Does your stock appeal to individuals, rather than to corporations?
Is your company a "C" corporation, rather than an LLC or subchapter S?
If you can answer "Yes", then you are very attractive to thousands of individual investors.
This is huge! There is a largely-overlooked provision in the economic stimulus law that lowers capital gain taxes for individuals who invest in “qualified small business” (QSB) stock.
And now it looks like that tax break could grow from merely good to downright golden under an Obama proposal just issued. Obama aims to completely eliminate capital gains taxes on qualified small business stock held at least five years. Yes, that’s right. Zero. It’s a game-changing shift.
Startups are already salivating at the prospect of putting together stock deals where individuals (but not corporations) who invest — owners, employees, angels, etc. — can exit and pay no capital gain taxes.
What has already been passed: Under new stimulus law provisions, individuals who buy stock in a small business from now through 2010 get a real break on capital gains taxes later on. If the stock is held at least five years, 75 percent of any gain can be excluded — up from the previous 50 percent. The stock must be original issue stock held by a non-corporate investor in a C corporation with gross assets under $50 million. The company must also be actively engaged in a trade or business.
What is being further proposed: The Obama Administration’s budget proposal just issued provides for a complete capital gains tax exemption for qualified small business stock issued since February 17, 2009 and held five years. What’s more, the gains would not count toward calculating the alternative minimum tax (AMT).
Who qualifies: This tax break only applies to individuals who invest in a U.S.-based qualified small business C-corporation with less than $50 million in assets. S-corporation stock does NOT qualify, even if the business later switches to a C-corp. The biggest drawback is that many types of professional businesses are out. The basic rule is this: The company does not qualify if its principal asset is the reputation or skill of one or more employees, such as a doctor, lawyer or accountant. That rules out service firms in health care, law, accounting, architecture and consulting, among others. But most Internet, tech, retail and manufacturing businesses would qualify.
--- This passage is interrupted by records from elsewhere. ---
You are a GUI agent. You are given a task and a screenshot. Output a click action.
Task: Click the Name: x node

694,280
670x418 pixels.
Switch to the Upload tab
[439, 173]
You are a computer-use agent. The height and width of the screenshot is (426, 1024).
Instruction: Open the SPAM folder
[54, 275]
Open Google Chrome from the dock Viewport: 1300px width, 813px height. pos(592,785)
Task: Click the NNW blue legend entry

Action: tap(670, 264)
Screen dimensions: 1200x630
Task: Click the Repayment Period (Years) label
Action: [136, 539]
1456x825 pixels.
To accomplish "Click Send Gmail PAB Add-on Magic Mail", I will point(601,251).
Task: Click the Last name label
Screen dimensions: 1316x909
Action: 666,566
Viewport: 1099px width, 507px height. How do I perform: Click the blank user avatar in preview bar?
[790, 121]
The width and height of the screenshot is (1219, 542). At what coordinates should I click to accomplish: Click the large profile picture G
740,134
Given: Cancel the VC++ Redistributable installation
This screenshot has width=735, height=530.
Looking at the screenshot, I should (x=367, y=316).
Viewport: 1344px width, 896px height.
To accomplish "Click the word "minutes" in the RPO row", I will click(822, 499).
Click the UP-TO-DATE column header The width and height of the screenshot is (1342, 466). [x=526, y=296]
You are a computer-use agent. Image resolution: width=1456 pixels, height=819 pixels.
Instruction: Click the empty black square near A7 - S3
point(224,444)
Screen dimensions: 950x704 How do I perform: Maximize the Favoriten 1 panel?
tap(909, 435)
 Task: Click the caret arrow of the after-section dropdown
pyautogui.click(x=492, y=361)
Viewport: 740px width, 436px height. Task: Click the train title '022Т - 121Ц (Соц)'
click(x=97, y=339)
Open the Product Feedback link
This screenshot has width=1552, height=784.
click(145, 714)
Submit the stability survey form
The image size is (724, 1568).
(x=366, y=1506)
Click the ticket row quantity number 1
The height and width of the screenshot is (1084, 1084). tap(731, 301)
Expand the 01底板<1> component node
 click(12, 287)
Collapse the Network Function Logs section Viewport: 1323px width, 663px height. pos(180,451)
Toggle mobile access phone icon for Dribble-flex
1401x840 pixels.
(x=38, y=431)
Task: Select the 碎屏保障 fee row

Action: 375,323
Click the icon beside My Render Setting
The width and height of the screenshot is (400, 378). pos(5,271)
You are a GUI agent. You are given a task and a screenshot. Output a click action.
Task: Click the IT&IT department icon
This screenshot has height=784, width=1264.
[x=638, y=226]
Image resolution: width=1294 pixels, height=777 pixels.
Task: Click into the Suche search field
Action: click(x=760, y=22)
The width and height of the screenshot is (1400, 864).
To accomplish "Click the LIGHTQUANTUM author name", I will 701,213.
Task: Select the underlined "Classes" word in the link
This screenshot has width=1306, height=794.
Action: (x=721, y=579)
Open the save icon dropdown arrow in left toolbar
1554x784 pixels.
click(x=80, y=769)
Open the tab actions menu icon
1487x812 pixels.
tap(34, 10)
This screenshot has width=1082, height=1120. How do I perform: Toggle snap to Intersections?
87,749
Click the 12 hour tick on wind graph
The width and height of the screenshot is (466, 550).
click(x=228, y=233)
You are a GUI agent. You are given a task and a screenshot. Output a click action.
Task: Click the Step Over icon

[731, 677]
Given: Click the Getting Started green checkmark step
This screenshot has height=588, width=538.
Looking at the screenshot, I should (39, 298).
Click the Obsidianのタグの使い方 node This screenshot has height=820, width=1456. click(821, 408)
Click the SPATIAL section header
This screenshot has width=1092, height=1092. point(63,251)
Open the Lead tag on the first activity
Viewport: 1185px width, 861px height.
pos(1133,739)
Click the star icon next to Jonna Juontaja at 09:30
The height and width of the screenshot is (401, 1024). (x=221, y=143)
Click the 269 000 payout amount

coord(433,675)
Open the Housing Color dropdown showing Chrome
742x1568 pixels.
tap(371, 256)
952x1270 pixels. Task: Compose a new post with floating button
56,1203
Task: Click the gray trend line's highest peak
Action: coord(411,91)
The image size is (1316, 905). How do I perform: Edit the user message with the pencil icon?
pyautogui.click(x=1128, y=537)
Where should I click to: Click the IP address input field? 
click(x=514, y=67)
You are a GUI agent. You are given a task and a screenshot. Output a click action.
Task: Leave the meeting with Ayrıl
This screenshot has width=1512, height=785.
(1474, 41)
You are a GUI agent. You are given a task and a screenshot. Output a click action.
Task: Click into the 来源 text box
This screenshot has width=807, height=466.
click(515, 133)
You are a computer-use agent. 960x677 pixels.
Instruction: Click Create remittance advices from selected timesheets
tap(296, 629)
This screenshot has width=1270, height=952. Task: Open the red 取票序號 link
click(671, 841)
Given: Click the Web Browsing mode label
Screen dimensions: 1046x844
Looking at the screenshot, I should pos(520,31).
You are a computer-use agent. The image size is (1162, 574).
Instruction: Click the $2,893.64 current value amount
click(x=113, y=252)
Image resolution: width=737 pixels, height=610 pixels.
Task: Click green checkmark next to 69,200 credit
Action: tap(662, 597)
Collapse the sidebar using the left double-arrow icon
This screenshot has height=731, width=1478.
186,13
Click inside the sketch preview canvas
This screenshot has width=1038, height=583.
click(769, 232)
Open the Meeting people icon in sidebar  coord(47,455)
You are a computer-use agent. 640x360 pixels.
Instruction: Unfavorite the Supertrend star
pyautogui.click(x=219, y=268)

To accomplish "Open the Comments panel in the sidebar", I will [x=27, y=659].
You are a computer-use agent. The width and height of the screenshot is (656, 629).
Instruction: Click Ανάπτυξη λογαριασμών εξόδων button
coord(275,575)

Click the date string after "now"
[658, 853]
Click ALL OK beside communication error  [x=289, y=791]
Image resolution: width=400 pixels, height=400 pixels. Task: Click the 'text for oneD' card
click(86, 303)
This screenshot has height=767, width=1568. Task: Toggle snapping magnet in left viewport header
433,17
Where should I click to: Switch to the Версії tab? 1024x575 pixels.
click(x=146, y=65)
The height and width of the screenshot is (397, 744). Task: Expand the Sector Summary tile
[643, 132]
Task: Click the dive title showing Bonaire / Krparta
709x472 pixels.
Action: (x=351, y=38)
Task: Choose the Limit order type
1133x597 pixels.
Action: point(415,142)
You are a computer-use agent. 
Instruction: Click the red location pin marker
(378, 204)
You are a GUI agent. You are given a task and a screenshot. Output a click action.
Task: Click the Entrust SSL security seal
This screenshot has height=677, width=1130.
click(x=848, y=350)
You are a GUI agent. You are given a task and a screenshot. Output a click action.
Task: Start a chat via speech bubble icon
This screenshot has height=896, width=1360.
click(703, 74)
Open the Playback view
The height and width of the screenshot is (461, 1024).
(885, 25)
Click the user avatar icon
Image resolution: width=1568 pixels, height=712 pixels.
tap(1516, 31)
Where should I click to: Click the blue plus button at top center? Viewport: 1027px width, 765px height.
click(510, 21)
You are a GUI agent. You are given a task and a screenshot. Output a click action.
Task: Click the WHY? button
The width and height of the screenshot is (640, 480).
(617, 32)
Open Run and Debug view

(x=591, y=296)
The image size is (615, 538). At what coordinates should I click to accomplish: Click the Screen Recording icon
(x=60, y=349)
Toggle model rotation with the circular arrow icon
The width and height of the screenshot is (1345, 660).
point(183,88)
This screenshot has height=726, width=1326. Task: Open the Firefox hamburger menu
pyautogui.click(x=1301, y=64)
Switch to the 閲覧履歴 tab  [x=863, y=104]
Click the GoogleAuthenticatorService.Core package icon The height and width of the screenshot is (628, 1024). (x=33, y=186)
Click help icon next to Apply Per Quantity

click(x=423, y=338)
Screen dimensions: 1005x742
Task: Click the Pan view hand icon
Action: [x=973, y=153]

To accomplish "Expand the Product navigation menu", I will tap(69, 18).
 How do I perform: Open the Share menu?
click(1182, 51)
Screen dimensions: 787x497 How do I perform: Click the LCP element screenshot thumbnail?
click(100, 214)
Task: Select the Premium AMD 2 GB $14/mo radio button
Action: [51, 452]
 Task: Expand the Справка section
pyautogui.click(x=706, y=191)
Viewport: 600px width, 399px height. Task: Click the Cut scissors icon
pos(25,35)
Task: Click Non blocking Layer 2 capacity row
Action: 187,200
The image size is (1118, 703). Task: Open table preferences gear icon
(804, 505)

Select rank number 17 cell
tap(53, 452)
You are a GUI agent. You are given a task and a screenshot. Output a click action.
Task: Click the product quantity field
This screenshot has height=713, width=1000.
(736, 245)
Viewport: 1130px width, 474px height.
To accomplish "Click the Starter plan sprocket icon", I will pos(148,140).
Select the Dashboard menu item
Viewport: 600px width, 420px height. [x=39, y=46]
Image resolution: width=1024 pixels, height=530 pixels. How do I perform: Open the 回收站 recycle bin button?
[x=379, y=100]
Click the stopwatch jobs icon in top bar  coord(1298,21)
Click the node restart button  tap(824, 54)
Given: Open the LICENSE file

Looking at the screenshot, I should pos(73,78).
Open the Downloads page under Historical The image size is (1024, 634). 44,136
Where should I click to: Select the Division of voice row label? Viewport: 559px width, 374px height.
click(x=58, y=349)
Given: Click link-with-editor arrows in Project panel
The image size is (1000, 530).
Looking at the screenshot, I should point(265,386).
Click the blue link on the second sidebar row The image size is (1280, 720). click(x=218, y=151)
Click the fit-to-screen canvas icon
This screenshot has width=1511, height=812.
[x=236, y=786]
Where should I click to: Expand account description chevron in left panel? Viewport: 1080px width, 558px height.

The impact on your business plan:1. Make sure your potential investors know that this is happening. Many people don't know it yet, and it is up to you to provide the documentation for it.
2. Specifically point out in your business plan how your business is qualified under these new provisions, item by item.
3. Make certain you are approaching "qualified investors", those whose net worth and/or personal knowledge makes them qualified to invest in your company.
4. Don't try to grow too quickly over the five year period, or your investors may lose their entire tax advantage.
If you do opt for this route, be sure to check with a corporate attorney who can keep you apprised of any changes to the law as they occur. He should also do a check up once in a while to ensure that you are compliant with the terms of the law. The cost for the attorney will be minimal when compared to the huge benefit you will receive in the stock offering.